En el discurso, el entonces presidente norteamericano Barack Obama, parecía entenderlo pero tuvo demasiadas oportunidades para demostrar todo lo contrario; después transitó Donald Trump en el empíreo de la nación y su esencia política fue claramente el radicalismo polarizante y el vértigo de la autorreferencialidad. Ahora Joe Biden nuevamente parece comprender esto en sus discursos de espíritu humanitario y católico, pero los látigos de la superioridad descarnada dicen todo lo contrario.

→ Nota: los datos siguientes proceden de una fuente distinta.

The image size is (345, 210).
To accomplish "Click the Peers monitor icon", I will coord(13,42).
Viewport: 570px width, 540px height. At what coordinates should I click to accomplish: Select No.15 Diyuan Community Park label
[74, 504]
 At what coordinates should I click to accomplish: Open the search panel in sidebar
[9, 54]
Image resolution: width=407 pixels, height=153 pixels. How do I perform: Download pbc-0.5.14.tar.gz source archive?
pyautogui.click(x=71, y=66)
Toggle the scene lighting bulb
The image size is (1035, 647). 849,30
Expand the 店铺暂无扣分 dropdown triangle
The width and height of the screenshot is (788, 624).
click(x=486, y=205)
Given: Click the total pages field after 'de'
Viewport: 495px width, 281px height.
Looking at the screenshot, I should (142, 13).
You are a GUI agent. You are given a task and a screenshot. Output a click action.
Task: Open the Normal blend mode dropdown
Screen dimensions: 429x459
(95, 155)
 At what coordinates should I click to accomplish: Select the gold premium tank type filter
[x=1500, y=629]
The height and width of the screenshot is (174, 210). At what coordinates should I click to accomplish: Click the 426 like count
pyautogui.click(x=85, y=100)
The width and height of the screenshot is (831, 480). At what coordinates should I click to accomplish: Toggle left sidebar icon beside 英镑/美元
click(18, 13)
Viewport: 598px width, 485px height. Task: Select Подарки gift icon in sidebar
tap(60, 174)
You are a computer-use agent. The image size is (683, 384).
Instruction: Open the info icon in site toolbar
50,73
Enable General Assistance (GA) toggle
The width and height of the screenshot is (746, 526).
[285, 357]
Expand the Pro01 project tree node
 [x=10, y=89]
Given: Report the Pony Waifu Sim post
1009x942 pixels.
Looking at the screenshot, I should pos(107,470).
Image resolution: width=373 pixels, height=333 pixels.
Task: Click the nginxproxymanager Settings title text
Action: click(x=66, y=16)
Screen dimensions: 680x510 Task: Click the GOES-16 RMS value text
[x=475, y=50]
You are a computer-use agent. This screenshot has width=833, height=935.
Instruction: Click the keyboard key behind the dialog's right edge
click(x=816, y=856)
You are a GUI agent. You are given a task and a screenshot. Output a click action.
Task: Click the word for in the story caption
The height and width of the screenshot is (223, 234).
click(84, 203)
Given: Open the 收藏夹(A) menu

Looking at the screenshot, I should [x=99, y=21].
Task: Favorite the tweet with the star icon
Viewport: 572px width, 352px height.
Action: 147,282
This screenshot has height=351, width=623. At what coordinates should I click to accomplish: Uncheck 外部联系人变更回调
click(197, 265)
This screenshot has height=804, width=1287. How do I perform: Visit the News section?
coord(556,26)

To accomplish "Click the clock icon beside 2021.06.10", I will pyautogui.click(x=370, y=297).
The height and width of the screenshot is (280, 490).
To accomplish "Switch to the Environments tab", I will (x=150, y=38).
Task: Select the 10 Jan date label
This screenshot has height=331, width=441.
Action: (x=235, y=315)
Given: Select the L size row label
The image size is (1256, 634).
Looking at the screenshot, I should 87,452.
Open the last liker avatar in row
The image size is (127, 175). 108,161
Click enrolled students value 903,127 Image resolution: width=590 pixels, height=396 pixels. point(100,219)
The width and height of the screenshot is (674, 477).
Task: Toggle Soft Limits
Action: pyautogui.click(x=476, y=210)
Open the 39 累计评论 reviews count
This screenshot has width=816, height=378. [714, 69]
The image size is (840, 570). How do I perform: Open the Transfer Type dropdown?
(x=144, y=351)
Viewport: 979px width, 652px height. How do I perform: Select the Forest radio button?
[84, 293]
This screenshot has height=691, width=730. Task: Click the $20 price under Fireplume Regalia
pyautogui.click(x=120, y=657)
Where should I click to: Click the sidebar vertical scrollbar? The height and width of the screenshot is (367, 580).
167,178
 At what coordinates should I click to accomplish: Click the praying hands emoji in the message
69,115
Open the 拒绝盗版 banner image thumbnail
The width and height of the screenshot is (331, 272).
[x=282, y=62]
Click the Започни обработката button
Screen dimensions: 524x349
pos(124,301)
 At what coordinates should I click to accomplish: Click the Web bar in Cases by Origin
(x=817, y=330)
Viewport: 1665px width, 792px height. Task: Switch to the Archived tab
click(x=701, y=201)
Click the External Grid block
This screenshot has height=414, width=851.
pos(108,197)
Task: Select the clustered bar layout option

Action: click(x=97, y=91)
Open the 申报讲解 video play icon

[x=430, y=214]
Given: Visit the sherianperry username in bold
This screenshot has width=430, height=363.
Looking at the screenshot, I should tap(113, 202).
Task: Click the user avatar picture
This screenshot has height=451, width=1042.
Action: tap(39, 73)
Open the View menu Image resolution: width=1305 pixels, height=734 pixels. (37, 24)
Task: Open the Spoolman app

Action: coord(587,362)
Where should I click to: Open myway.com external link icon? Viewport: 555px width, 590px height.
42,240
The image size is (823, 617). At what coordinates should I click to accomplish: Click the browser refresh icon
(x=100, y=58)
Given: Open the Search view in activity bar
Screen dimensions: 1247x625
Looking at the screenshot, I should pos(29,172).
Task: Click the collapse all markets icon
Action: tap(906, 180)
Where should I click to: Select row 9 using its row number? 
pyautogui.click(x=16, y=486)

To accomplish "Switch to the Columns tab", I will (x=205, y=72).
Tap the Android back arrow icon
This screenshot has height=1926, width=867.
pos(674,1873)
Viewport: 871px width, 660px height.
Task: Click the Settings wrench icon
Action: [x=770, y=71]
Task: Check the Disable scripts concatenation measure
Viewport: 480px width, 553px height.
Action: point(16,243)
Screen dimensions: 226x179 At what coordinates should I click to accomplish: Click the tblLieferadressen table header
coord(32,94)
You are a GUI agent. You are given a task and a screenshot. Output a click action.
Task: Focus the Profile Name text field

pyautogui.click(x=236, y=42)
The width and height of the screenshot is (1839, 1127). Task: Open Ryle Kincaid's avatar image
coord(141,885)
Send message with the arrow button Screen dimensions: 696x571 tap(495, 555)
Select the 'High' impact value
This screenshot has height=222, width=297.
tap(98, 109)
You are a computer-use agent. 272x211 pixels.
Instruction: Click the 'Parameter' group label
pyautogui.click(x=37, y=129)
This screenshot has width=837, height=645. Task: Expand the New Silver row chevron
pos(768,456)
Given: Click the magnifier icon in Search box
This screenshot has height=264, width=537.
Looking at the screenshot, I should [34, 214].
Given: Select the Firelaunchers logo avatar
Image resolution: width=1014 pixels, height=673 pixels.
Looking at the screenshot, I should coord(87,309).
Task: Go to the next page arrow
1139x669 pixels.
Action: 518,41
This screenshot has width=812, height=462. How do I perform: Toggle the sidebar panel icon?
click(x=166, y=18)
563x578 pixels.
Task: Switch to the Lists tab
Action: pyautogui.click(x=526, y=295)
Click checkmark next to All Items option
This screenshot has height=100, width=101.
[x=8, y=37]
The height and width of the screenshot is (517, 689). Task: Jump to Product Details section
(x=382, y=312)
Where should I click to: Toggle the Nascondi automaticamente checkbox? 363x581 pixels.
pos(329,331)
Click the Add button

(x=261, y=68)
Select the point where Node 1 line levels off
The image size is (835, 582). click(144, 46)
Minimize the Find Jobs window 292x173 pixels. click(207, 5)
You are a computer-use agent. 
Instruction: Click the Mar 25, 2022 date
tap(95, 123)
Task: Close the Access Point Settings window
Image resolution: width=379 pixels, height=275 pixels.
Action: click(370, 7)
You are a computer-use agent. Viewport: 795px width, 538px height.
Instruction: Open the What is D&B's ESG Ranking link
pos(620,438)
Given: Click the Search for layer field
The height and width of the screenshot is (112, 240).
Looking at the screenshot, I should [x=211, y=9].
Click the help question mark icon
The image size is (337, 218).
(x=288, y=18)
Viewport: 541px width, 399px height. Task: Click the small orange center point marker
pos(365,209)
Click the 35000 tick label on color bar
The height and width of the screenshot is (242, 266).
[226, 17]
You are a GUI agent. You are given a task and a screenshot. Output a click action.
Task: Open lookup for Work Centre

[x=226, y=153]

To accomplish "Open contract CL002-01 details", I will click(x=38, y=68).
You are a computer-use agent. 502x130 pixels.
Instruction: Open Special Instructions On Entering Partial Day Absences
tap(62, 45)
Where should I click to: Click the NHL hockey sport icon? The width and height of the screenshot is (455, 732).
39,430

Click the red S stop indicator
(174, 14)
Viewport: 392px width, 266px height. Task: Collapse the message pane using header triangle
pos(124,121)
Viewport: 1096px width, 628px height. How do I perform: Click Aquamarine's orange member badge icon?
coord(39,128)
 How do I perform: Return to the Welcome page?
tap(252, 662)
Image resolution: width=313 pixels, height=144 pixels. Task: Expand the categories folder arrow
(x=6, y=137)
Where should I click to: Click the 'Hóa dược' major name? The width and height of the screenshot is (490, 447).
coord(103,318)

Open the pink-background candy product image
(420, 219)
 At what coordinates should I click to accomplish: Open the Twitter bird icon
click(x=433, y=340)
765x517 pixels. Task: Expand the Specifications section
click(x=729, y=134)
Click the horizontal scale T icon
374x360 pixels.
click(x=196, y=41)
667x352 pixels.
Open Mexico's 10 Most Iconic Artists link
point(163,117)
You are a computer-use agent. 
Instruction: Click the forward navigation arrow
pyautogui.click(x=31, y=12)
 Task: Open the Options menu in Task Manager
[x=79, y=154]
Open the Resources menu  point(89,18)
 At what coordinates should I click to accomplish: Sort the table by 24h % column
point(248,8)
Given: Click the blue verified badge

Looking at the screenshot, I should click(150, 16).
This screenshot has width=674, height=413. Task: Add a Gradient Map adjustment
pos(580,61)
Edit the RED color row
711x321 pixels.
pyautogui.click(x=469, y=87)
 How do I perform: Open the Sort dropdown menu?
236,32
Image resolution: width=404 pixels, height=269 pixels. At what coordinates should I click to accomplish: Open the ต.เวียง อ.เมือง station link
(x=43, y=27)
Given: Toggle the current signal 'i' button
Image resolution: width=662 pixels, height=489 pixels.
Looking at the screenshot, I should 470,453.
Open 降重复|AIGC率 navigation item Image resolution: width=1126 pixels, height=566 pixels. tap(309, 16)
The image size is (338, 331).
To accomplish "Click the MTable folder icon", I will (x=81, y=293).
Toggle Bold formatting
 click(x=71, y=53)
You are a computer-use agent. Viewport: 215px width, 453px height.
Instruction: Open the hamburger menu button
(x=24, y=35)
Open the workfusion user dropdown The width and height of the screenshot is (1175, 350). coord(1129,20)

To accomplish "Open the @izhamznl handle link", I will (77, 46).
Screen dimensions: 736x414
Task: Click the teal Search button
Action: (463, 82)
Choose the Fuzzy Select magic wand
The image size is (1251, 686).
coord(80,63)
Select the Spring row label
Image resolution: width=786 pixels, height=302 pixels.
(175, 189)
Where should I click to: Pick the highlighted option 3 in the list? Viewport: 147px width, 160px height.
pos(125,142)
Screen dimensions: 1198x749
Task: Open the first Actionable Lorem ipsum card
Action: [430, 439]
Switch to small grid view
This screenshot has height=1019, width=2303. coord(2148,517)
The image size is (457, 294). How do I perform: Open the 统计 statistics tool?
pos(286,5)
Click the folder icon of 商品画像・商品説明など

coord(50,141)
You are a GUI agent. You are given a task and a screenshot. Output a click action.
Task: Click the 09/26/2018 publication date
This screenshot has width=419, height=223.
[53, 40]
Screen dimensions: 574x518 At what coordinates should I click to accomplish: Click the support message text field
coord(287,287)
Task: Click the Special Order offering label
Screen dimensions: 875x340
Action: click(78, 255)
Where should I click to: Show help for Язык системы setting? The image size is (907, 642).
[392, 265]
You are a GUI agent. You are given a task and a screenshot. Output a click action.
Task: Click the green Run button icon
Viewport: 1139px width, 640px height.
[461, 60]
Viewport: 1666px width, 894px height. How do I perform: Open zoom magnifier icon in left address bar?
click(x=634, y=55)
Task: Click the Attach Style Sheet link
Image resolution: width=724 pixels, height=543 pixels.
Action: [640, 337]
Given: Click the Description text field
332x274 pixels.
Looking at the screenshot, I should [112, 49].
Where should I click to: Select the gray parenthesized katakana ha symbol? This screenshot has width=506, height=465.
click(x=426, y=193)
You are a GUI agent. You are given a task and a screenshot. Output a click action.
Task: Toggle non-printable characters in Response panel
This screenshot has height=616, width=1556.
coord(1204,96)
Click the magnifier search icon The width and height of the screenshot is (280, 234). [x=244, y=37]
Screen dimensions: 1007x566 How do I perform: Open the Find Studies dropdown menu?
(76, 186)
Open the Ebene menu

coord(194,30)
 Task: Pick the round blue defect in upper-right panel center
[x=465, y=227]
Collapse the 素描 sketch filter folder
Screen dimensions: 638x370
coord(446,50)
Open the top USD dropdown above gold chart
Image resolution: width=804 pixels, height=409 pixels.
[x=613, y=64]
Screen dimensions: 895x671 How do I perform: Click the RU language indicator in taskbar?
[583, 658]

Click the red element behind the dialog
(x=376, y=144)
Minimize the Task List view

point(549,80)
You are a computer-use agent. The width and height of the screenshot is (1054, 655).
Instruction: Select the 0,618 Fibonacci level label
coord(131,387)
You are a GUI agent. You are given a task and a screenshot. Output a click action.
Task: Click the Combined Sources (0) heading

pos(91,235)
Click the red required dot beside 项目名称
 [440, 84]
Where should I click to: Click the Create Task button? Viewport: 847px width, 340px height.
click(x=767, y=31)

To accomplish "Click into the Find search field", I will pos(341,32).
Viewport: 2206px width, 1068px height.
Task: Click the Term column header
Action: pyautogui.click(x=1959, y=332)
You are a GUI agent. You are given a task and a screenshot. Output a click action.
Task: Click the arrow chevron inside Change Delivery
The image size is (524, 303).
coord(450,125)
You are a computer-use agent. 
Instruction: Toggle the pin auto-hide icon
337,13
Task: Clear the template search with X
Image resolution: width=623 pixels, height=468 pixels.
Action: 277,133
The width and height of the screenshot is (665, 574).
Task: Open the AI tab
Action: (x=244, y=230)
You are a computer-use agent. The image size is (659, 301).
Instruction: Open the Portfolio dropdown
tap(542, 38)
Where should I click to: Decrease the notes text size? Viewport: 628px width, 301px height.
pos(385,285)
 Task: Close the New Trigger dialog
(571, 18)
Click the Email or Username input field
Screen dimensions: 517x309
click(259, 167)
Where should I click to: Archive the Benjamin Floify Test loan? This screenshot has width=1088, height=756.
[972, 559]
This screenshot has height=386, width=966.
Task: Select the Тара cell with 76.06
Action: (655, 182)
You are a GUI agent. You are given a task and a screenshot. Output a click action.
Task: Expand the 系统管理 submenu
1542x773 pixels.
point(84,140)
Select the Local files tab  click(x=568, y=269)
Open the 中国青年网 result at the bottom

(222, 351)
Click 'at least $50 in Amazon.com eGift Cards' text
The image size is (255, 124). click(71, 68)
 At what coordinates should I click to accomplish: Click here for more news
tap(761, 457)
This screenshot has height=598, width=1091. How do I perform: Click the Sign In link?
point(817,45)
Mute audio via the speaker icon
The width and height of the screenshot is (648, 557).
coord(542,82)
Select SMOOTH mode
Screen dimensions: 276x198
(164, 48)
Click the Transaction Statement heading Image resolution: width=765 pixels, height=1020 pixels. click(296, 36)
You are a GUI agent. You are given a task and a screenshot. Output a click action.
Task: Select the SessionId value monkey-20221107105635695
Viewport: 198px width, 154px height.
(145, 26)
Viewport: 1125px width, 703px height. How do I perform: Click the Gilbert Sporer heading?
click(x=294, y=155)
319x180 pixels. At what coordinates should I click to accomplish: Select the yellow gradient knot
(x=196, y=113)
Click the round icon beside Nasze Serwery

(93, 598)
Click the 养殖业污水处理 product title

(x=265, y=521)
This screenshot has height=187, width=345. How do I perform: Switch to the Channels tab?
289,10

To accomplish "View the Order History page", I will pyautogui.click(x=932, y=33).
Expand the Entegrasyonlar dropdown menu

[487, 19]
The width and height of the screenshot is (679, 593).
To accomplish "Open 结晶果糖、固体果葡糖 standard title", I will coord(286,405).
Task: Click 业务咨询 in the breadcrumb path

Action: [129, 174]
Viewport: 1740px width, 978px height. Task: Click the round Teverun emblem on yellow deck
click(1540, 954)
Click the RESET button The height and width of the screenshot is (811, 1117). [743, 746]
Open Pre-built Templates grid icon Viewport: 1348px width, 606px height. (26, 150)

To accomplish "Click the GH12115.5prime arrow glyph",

Y no es sólo el tema de migratorio; son las muchas polémicas y porosas fronteras de la modernidad que, fuera de los avances técnicos y sociales, no logran atender la esencia humana en su dignidad y en conciencia. El papa Francisco ha aseverado en diversas ocasiones que entre las patologías sociales modernas hay una visión distorsionada de la persona, una mirada que ignora su dignidad y su carácter relacional, “miramos a los demás como objetos de usar y tirar… esa mirada nos ciega”.


Sin embargo, esa mirada no sólo hace daño al prójimo, también a nosotros mismos. Por ello, el filósofo Byung-Chul Han considera que la curva de agresiones y violencias sólo pueden culminar en una fusión entre la víctima y el victimario, entre el amo y el esclavo, entre la libertad y la violencia; nosotros mismos, destruimos nuestro sentido al negar el sentido al otro.
En conclusión, en la punta de ese látigo no está el migrante, el pobre o el indefenso, estamos nosotros mismos con toda la arrogancia de usar el fuste sólo “porque el mundo avanza” y porque “tenemos la libertad de ir marcándonos el paso” aunque perdamos algo de humanidad en el proceso.